• Records:
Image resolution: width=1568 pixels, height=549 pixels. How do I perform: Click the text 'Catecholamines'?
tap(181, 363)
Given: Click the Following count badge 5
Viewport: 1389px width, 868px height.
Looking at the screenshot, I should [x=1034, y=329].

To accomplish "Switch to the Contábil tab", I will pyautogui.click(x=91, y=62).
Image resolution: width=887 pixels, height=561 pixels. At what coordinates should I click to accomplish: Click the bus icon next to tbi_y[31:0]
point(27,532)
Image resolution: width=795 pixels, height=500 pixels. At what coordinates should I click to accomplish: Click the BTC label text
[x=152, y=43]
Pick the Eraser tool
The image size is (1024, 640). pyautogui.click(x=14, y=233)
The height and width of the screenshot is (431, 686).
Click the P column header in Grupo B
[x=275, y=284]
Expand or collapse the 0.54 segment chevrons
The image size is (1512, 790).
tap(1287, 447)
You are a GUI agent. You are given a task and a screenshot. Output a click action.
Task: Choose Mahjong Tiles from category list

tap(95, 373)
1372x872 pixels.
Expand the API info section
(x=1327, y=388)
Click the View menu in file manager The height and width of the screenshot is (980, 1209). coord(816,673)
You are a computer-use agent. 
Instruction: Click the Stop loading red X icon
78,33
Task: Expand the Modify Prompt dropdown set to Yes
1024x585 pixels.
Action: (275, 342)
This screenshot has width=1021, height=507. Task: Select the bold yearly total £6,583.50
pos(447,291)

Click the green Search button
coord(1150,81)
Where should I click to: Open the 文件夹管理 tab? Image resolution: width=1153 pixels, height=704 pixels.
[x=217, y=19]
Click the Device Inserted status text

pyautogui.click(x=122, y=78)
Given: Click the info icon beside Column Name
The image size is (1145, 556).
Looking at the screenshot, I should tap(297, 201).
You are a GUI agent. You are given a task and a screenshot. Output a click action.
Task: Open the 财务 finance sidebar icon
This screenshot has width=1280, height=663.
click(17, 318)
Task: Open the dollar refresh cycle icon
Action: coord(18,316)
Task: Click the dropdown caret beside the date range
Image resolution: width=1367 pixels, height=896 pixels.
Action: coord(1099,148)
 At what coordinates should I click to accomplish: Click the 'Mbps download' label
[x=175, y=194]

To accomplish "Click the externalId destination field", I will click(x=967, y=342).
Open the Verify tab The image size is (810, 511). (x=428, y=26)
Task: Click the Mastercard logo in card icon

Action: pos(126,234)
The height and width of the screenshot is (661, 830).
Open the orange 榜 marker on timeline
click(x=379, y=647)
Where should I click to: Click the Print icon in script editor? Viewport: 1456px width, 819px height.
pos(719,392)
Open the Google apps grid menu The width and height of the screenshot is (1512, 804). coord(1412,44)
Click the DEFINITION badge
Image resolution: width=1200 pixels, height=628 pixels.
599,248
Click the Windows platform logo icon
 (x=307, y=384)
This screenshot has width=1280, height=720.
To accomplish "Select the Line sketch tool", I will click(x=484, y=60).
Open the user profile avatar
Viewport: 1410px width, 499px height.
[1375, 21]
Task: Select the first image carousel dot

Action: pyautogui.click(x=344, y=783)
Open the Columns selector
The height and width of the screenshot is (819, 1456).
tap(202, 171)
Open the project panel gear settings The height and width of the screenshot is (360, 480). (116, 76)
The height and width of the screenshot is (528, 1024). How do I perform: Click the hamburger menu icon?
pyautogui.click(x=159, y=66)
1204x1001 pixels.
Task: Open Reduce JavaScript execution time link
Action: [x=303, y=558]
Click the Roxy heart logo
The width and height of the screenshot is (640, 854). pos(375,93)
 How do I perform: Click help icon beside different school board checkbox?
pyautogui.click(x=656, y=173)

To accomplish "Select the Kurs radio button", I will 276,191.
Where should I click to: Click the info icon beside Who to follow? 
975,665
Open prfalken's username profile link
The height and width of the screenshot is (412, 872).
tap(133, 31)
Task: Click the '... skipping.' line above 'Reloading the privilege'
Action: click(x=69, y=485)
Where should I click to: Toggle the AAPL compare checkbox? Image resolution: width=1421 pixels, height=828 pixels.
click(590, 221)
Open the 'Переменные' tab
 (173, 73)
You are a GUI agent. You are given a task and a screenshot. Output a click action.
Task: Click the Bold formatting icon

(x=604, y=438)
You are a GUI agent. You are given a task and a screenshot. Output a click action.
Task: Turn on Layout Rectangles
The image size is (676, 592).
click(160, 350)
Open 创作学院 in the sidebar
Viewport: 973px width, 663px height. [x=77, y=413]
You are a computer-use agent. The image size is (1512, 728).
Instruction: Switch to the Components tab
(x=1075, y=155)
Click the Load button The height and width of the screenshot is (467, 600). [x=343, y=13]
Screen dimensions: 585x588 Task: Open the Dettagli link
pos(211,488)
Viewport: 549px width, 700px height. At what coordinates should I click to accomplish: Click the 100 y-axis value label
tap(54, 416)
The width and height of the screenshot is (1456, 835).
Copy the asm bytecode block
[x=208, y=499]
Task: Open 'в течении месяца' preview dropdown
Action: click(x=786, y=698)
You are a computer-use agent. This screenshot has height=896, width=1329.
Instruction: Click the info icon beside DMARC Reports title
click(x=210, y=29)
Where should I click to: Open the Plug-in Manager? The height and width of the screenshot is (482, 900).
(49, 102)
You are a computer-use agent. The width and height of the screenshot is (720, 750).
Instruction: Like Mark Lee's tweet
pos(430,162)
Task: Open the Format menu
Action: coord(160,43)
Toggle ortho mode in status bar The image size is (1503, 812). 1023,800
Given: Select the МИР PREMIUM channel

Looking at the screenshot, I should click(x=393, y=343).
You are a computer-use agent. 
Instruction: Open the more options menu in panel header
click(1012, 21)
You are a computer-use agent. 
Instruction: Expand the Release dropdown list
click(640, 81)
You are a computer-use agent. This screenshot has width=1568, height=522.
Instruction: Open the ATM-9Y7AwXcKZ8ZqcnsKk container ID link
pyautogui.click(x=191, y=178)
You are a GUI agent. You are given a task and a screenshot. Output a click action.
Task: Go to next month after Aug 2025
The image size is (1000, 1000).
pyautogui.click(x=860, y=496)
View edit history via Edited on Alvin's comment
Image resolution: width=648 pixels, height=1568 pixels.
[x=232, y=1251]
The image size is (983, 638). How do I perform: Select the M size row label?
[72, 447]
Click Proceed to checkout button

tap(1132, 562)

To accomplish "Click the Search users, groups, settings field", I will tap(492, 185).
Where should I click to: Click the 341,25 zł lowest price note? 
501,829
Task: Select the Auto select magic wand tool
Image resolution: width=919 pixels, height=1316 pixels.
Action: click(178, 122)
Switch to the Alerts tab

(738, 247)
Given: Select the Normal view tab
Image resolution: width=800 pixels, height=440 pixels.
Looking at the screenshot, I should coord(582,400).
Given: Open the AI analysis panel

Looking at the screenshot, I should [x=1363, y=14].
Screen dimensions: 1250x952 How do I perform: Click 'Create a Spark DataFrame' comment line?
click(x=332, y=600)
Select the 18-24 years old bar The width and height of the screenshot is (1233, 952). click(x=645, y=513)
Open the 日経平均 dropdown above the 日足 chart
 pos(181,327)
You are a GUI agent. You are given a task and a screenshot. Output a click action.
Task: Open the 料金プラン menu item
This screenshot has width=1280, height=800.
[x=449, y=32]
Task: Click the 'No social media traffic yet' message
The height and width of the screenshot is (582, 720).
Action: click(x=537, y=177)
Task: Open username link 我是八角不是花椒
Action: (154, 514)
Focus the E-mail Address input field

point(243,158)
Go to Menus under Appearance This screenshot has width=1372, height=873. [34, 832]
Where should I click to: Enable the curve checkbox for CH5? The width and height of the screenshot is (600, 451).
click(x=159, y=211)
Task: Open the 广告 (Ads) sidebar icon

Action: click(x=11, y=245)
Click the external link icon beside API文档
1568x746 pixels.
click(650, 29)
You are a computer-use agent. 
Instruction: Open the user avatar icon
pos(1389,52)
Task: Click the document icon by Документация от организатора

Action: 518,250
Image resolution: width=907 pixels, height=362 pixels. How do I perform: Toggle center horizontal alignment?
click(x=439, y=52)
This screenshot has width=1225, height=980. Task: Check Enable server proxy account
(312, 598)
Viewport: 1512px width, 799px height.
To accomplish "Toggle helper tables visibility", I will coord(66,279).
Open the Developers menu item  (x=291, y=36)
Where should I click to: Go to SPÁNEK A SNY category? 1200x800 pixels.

• The problem:
Echo the lines from the one containing "Task: Click the dropdown" through the one containing "will click(x=967, y=342).", inclusive.

• Response:
Task: Click the dropdown caret beside the date range
Image resolution: width=1367 pixels, height=896 pixels.
Action: coord(1099,148)
 At what coordinates should I click to accomplish: Click the 'Mbps download' label
[x=175, y=194]

To accomplish "Click the externalId destination field", I will click(x=967, y=342).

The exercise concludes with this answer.